N. Carey,
L. Zanisi,
S. Pamela,
V. Gopakumar,
J. Omotani,
J. Buchanan,
J. Brandstetter,
Fabian Paischer,
Gianluca Galletti,
Paul Setinek
Abstract Simulation-based plasma scenario development plays a crucial role in designing next-generation tokamaks and fusion power plants. However, the inclusion of high-fidelity simulations of scrape-off layer turbulence and transient MHD events such as edge localized modes in highly iterative applications remains computationally prohibitive, limiting their use in design and control workflows. Understanding these phenomena is vital, as they govern heat flux on plasma-facing components, influencing reactor performance and material lifetime. This study explored Fourier neural operators (FNOs) as surrogate models to accelerate plasma simulations from the JOREK MHD and STORM turbulence codes. FNOs were trained on single-step rollouts and evaluated in terms of long-term predictive accuracy in an auto-regressive manner. To mitigate the computational burden of dataset generation, a transfer learning strategy was explored, leveraging low-fidelity simulations to improve performance on high-fidelity datasets. These results showed that FNOs effectively captured initial plasma evolution, including blob movement and density source localization for JOREK and STORM, respectively. However, long rollouts accumulated errors and exhibited sensitivity to certain physical phenomena, leading to non-monotonic error spikes. Transfer learning significantly reduced errors for small dataset sizes and short rollouts, achieving an order-of-magnitude reduction when transferring from low- to high-fidelity datasets. However, its effectiveness diminished with longer rollouts and larger dataset sizes, especially when applied to datasets with significantly different dynamics.
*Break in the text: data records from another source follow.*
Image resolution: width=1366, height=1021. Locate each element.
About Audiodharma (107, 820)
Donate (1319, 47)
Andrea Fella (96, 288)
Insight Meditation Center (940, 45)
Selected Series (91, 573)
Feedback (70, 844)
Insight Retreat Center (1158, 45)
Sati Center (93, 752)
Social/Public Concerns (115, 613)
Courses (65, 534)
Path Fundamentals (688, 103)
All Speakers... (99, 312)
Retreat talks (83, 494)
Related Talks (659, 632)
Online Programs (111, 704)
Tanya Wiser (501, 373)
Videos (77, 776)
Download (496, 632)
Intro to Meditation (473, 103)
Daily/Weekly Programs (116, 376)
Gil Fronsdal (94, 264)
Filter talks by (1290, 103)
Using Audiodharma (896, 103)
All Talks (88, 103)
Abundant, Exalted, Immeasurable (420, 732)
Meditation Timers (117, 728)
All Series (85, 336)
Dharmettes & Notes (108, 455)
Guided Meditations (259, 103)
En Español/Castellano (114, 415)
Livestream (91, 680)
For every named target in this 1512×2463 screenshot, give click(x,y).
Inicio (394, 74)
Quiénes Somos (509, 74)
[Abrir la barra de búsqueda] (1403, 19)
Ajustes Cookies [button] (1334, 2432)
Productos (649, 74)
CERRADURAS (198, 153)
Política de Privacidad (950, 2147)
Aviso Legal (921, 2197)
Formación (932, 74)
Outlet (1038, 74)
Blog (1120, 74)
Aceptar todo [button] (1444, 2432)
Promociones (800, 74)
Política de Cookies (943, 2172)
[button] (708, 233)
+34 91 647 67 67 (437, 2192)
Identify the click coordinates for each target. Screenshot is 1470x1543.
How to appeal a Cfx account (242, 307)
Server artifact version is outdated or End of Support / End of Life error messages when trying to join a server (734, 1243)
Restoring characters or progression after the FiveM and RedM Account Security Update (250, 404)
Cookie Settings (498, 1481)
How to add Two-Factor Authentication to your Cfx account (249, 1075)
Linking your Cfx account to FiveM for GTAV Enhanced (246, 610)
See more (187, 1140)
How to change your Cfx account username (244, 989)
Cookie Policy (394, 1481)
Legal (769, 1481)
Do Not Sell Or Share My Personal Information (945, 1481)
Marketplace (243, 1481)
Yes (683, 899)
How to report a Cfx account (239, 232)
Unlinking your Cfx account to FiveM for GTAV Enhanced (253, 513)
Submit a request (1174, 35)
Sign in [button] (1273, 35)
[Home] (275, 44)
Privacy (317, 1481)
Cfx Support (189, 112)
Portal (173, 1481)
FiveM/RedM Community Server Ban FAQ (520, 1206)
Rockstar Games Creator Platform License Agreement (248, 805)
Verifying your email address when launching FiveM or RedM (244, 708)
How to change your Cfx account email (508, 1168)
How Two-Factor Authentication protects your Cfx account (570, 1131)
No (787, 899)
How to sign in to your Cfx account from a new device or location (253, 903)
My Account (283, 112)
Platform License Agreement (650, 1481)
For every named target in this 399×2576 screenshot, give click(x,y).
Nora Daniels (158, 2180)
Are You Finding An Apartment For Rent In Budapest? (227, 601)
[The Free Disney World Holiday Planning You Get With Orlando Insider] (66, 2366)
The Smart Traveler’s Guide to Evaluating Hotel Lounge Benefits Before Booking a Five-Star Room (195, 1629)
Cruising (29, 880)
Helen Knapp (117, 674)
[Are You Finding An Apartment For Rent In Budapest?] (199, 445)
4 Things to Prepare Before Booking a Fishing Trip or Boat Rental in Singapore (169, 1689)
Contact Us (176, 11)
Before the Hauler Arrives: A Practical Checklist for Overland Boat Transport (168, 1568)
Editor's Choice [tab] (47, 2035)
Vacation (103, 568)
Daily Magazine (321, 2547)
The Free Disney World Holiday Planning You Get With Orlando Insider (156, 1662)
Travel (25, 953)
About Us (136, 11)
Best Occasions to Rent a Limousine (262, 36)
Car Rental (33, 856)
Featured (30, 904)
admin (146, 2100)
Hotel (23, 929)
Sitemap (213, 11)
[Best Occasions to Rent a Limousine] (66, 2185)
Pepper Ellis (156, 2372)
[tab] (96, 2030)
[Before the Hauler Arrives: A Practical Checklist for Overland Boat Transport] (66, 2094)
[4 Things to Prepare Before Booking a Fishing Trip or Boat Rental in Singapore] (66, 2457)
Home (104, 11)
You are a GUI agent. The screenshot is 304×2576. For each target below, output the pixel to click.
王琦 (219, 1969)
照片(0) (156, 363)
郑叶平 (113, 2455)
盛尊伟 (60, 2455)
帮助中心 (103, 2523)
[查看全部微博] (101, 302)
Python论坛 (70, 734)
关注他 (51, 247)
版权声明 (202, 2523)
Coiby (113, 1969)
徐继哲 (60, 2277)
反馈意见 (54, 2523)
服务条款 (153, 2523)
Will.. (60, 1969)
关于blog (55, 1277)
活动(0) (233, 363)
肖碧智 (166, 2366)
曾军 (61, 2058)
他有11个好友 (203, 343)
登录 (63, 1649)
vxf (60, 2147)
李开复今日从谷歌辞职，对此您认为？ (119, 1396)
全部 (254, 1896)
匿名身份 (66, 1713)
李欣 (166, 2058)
Attempts to transfer models to previously unseen variables in simulations were unsuccessful, underscoring the limitations of transfer learning in this context. These findings demonstrate the promise of neural operators for accelerating fusion-relevant PDE simulations. However, they also highlight key challenges: improving long-term accuracy to mitigate error accumulation, capturing critical physical behaviors, and developing robust surrogates that effectively leverage multi-fidelity, multi-physics datasets.